To sketch the first graph, draw a coordinate plane with an x-axis and a y-axis. Label the axes. The x-axis should range from at least -1 to 1, and the y-axis should range from at least 0 to 2.

Plot the points calculated for $$y=2^{-x}$$: $$(-1, 2)$$, $$(0, 1)$$, and $$(1, \frac{1}{2})$$. Connect these points with a smooth curve. This curve will start higher on the left and decrease as it moves to the right, passing through (0,1).

Plot the points calculated for $$y=\frac{1}{2}\left(4^{x}\right)$$: $$( -1, \frac{1}{8})$$, $$(0, \frac{1}{2})$$, and $$(1, 2)$$. Connect these points with a smooth curve. This curve will start lower on the left and increase rapidly as it moves to the right, passing through (0, 1/2).

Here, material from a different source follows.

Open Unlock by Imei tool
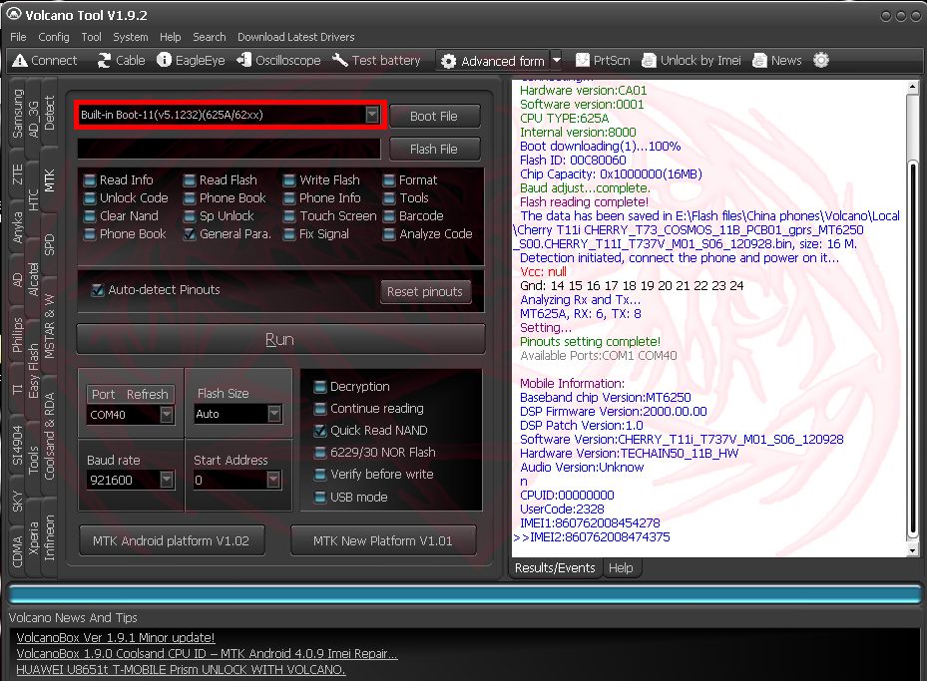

The two curves will intersect between $$x=0$$ and $$x=1$$ (specifically at $$x=1/3$$).

## Question2:

**step1 Determine the Inverse Functions**

The problem asks for the "mirror images" of the original functions on a second graph. A mirror image with respect to the line $$y=x$$ represents the inverse function. To find the inverse, we swap the x and y variables and then solve for y.

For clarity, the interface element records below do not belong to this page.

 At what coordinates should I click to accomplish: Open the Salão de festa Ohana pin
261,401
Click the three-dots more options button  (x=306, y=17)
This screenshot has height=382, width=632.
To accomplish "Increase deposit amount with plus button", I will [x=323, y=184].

For the first function, $$y=2^{-x}$$, its inverse is given as $$x=-\log _{2} y$$. To write this in the standard $$y=f(x)$$ form, we swap the roles of x and y in the given inverse equation, or we can find the inverse from the original function:

Original: $$y=2^{-x}$$

Swap x and y: $$x=2^{-y}$$

Apply logarithm base 2 to both sides: $$\log_2 x = -y$$

Solve for y: $$y = -\log_2 x$$

For the second function, $$y=\frac{1}{2}\left(4^{x}\right)$$, its inverse is given as $$x=\log _{4} 2 y$$. To write this in the standard $$y=f(x)$$ form, we swap the roles of x and y in the given inverse equation, or we can find the inverse from the original function:

Original: $$y=\frac{1}{2}\left(4^{x}\right)$$

Swap x and y: $$x=\frac{1}{2}\left(4^{y}\right)$$

Multiply by 2: $$2x=4^{y}$$

Apply logarithm base 4 to both sides: $$\log_4 (2x) = y$$

Solve for y: $$y = \log_4 (2x)$$

**step2 Determine Key Points for the Second Graph**

To find points for the inverse functions, we can simply swap the x and y coordinates of the points calculated for the original functions. The domain for the inverse functions will be the range of the original functions. The range of $$y=2^{-x}$$ for $$x \in [-1, 1]$$ is $$[1/2, 2]$$. The range of $$y=\frac{1}{2}\left(4^{x}\right)$$ for $$x \in [-1, 1]$$ is $$[1/8, 2]$$. So, the relevant x-values for the inverse functions will be between 1/8 and 2.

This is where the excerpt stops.